Questions: The margin of error for a confidence interval in which the population standard deviation is known is: zc * (σ/√n) zc * (σ^2/n) zc * (σ^2/√n) zc * (σ/n)

Transcript text: The margin of error for a confidence interval in which the population standard deviation is known is: $z_{c} \cdot \frac{\sigma}{\sqrt{n}}$ $z_{c} \cdot \frac{\sigma^{2}}{n}$ $z_{c} \cdot \frac{\sigma^{2}}{\sqrt{n}}$ $z_{c} \cdot \frac{\sigma}{n}$

Solution

Solution Steps

Step 1: Understand the formula for the margin of error

The margin of error for a confidence interval when the population standard deviation ($\sigma$) is known is given by: \[ \text{Margin of Error} = z_{c} \cdot \frac{\sigma}{\sqrt{n}}, \] where:

$z_{c}$ is the critical value corresponding to the desired confidence level,
$\sigma$ is the population standard deviation,
$n$ is the sample size.

Step 2: Compare the given options

The correct formula for the margin of error is: \[ z_{c} \cdot \frac{\sigma}{\sqrt{n}}. \] This matches the first option provided in the question.

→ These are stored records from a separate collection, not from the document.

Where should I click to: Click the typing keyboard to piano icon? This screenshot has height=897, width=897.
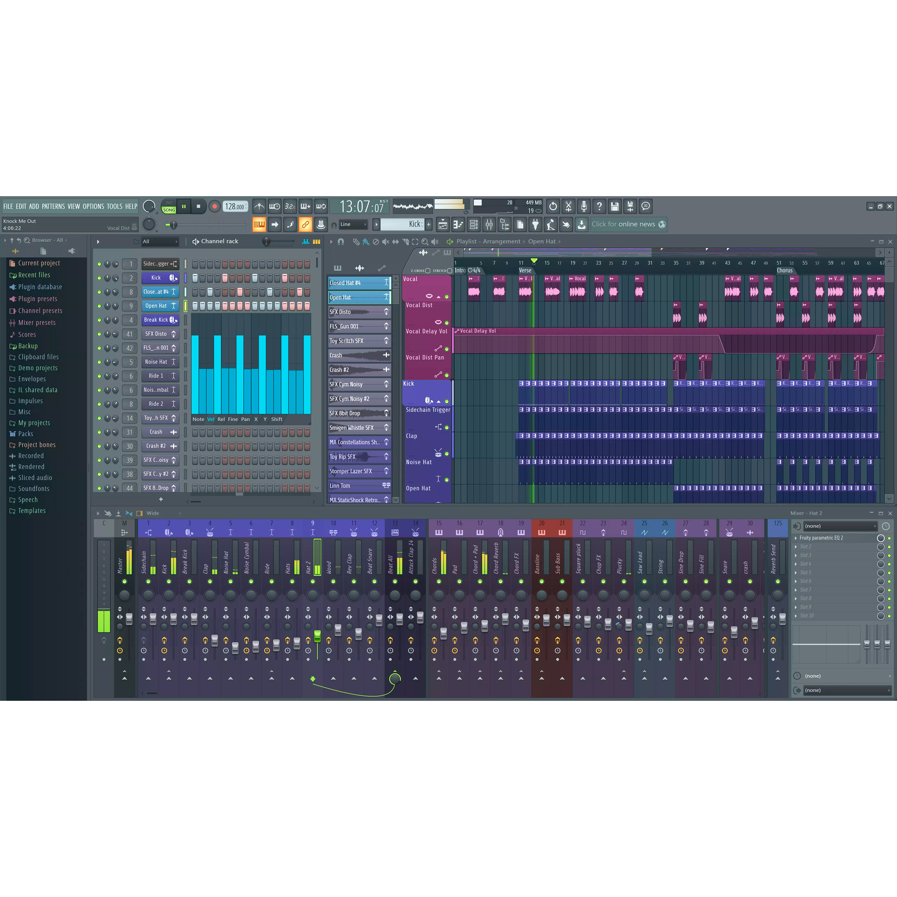(x=259, y=225)
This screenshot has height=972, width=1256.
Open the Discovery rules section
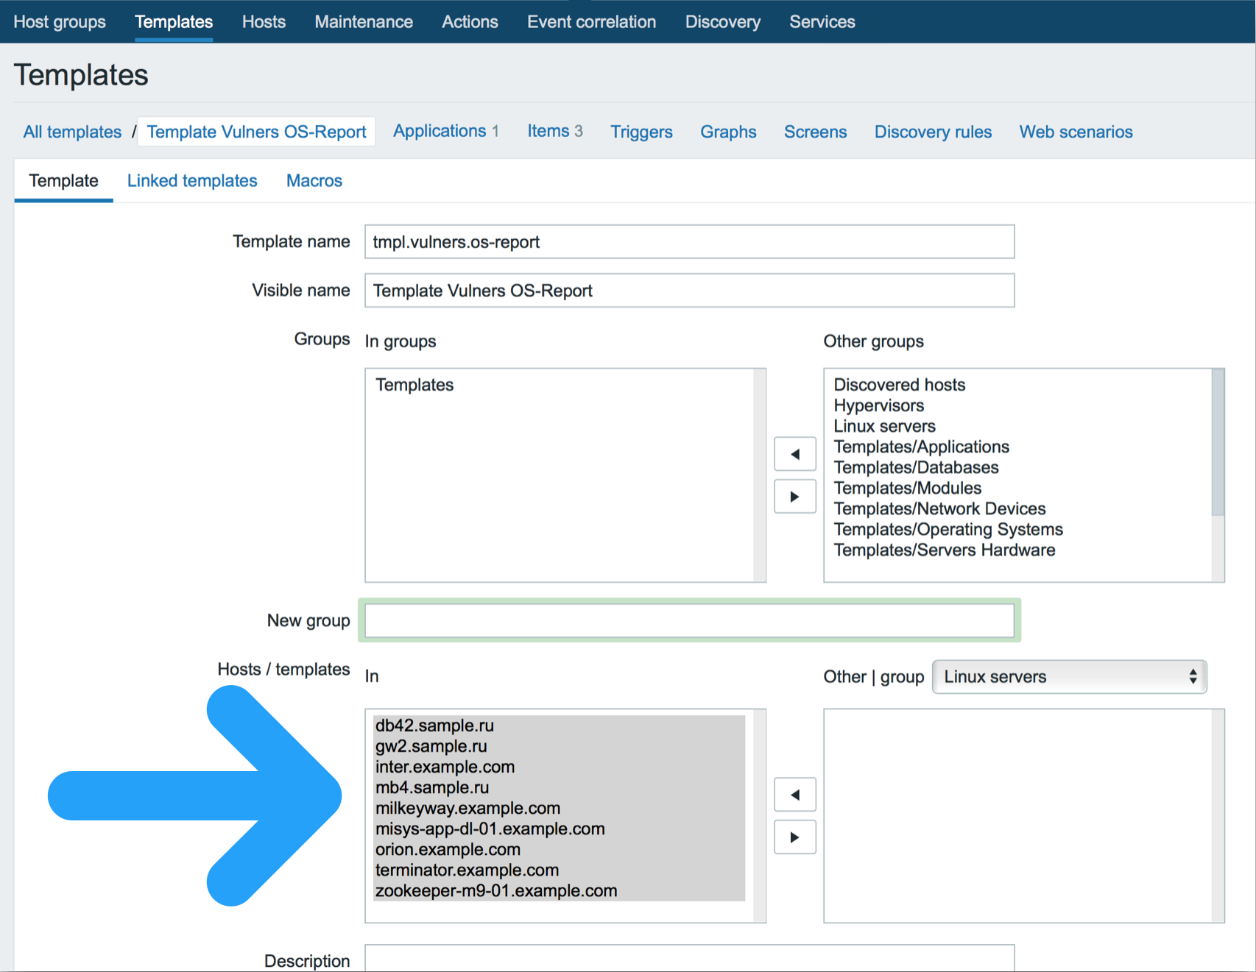point(932,132)
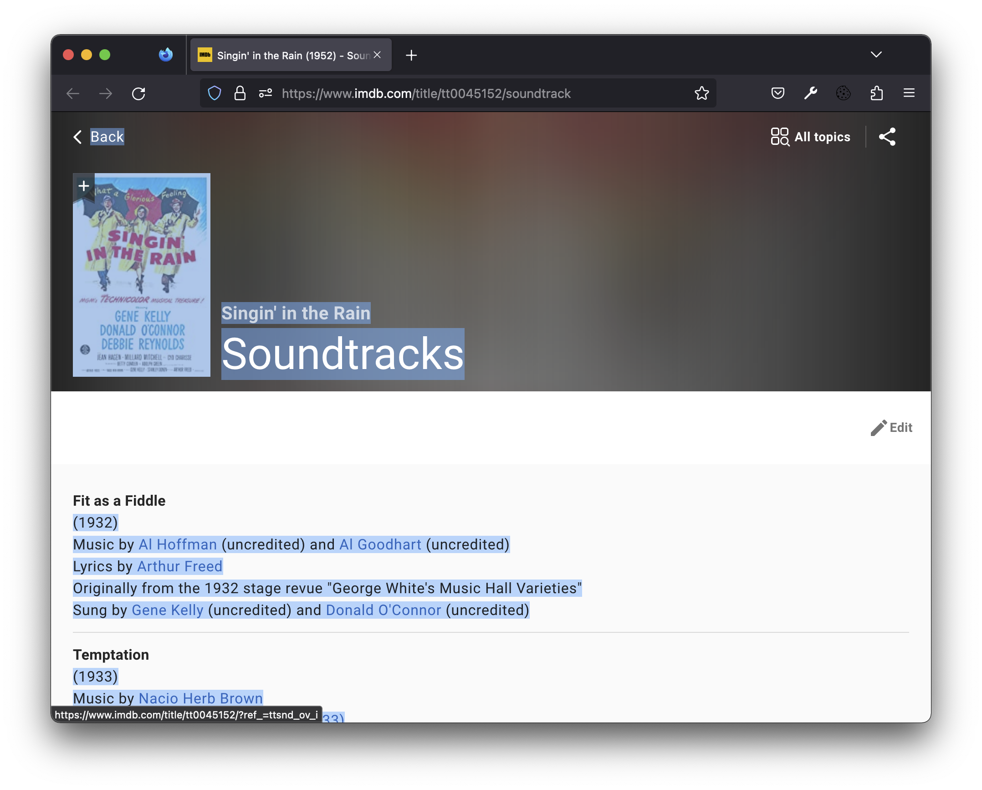Open the Firefox application hamburger menu

(909, 93)
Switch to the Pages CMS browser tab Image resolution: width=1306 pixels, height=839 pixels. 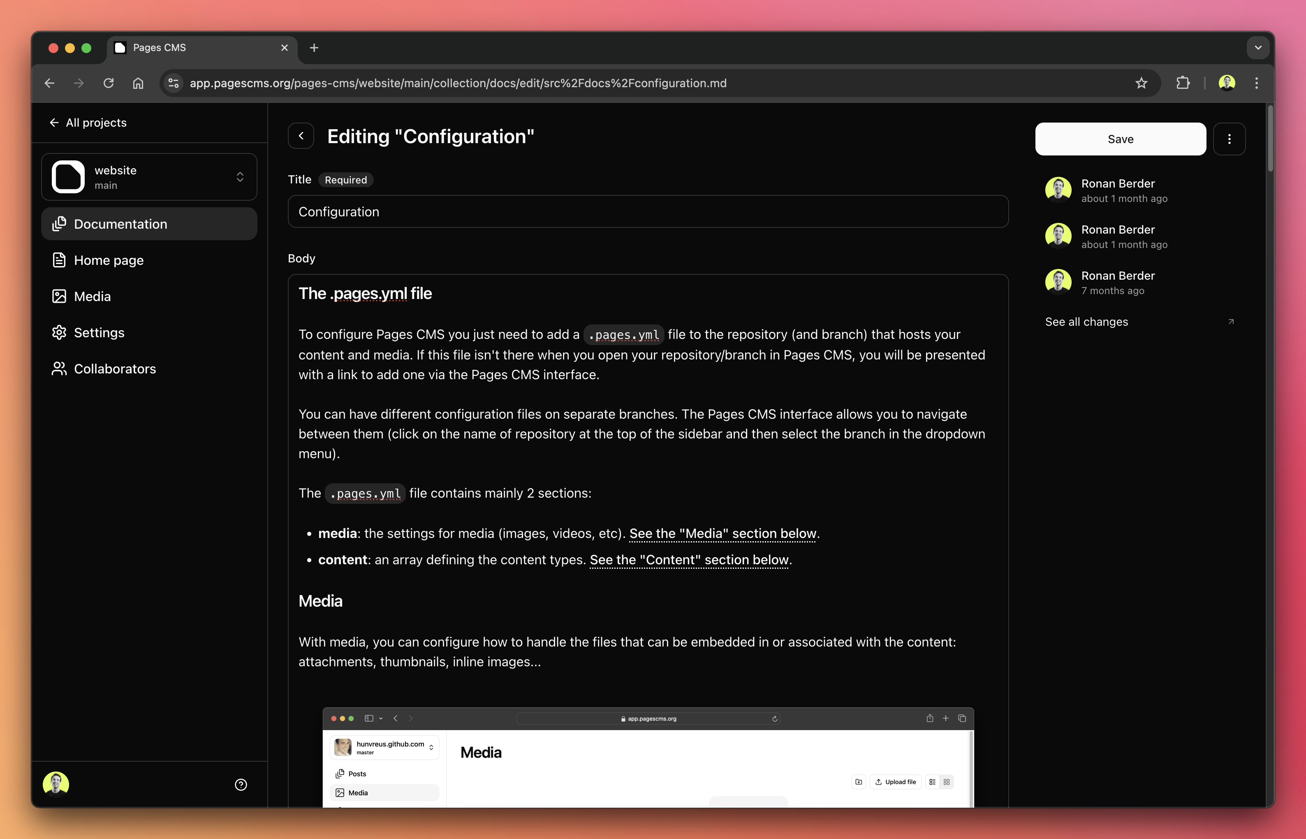[x=185, y=48]
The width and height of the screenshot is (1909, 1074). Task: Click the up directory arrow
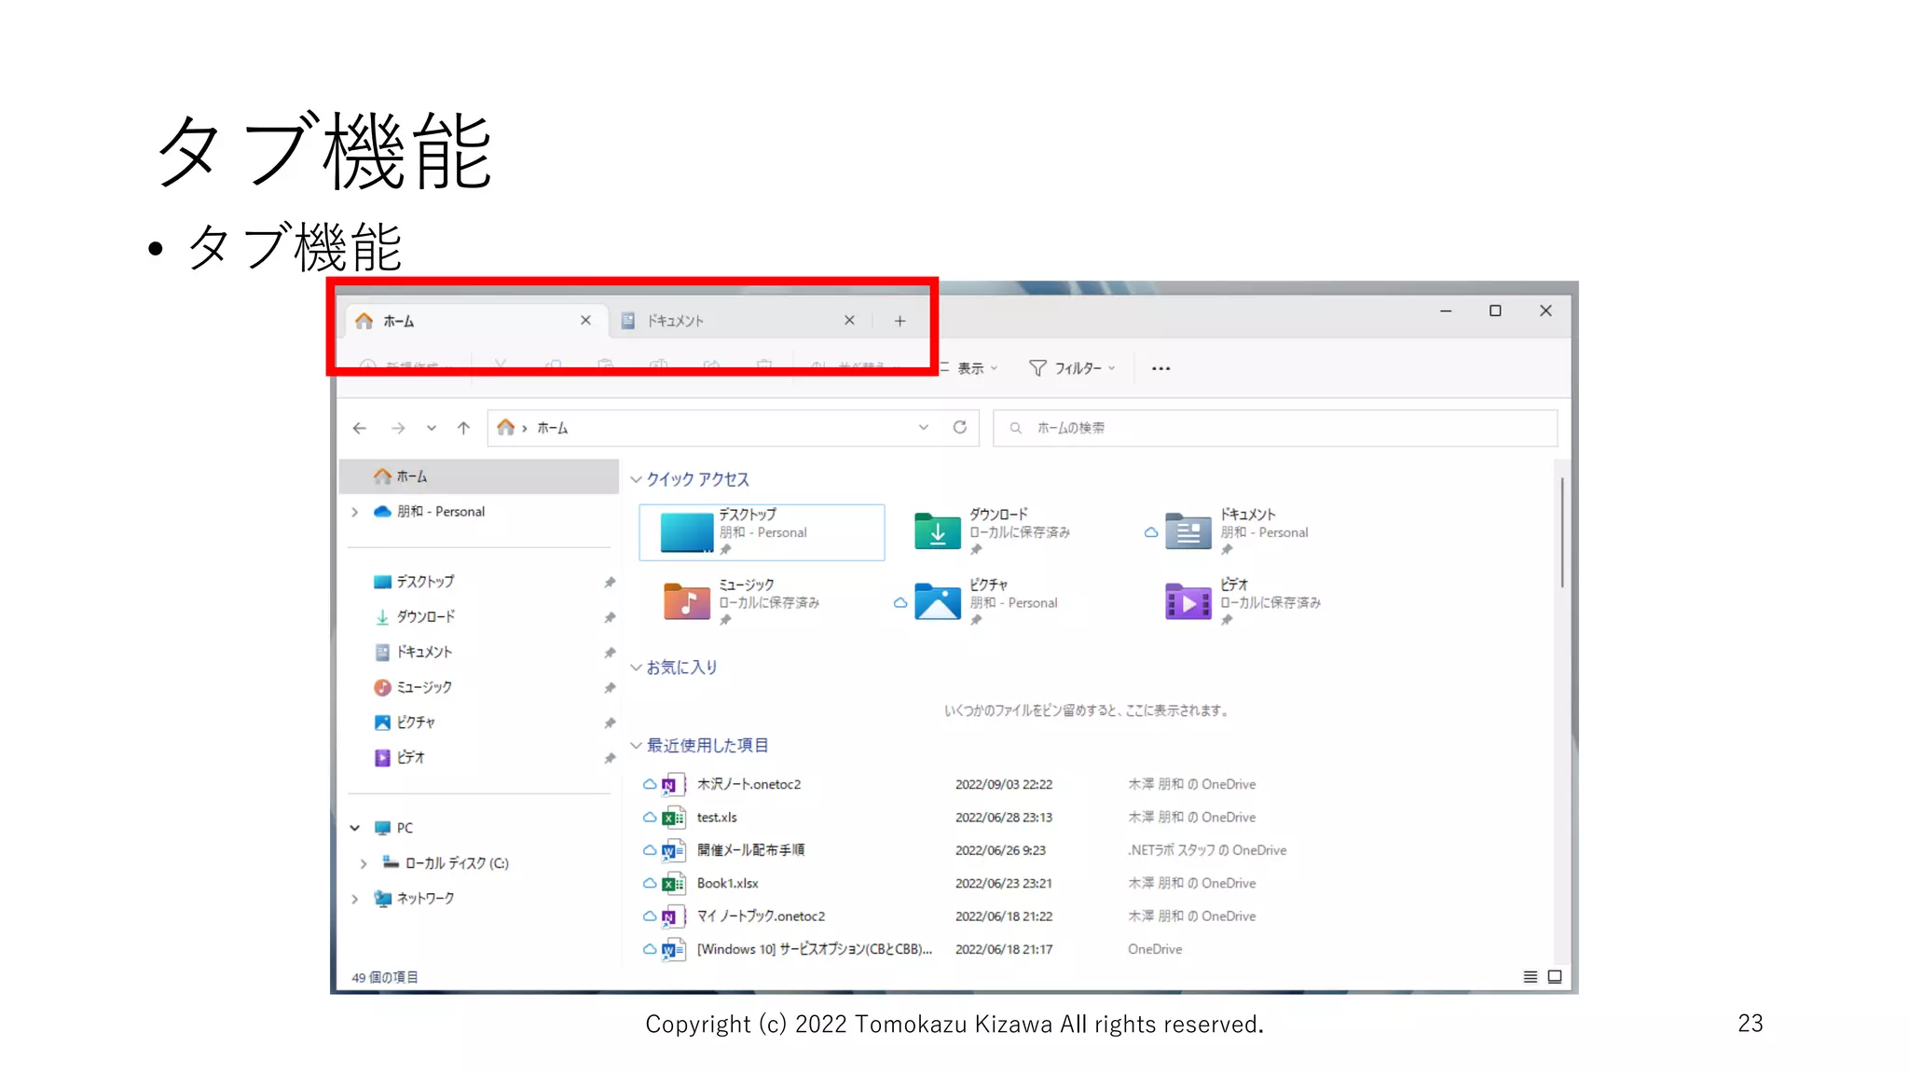(x=463, y=428)
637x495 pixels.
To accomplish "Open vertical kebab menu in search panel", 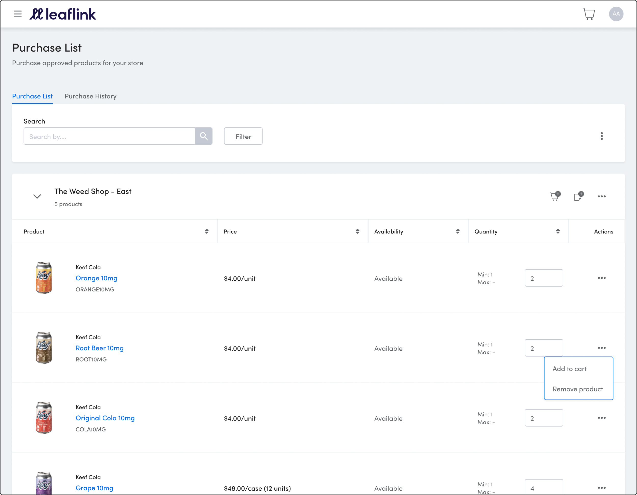I will [601, 136].
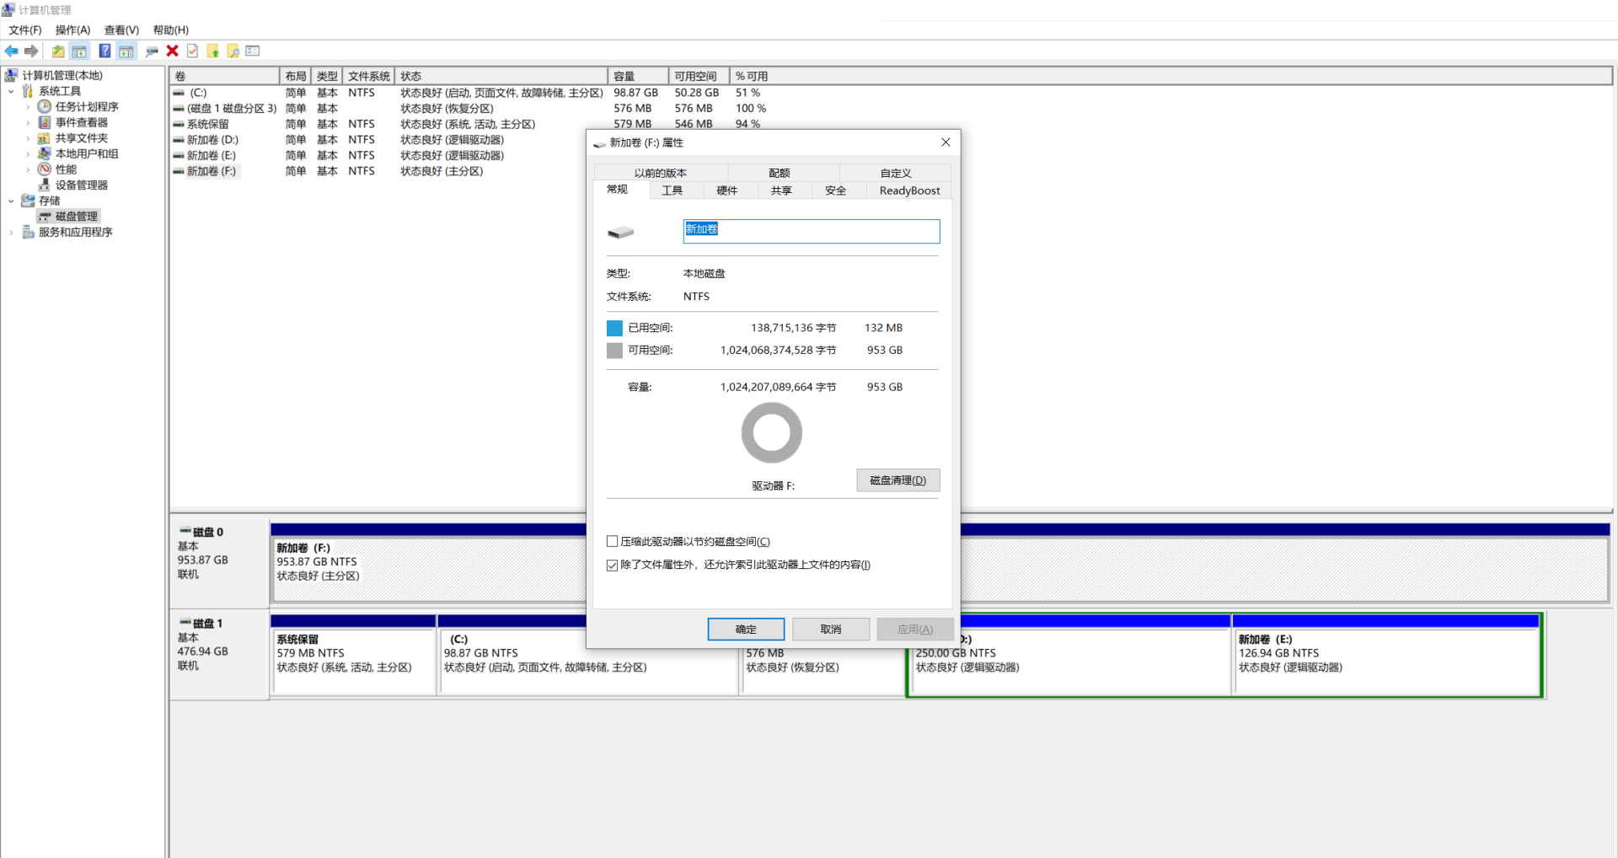This screenshot has height=858, width=1618.
Task: Click the folder with magnifier toolbar icon
Action: coord(233,51)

Step 3: Verify the incorrect options

The other options are incorrect because:

$z_{c} \cdot \frac{\sigma^{2}}{n}$ incorrectly squares $\sigma$ and divides by $n$ instead of $\sqrt{n}$.
$z_{c} \cdot \frac{\sigma^{2}}{\sqrt{n}}$ incorrectly squares $\sigma$.
$z_{c} \cdot \frac{\sigma}{n}$ incorrectly divides by $n$ instead of $\sqrt{n}$.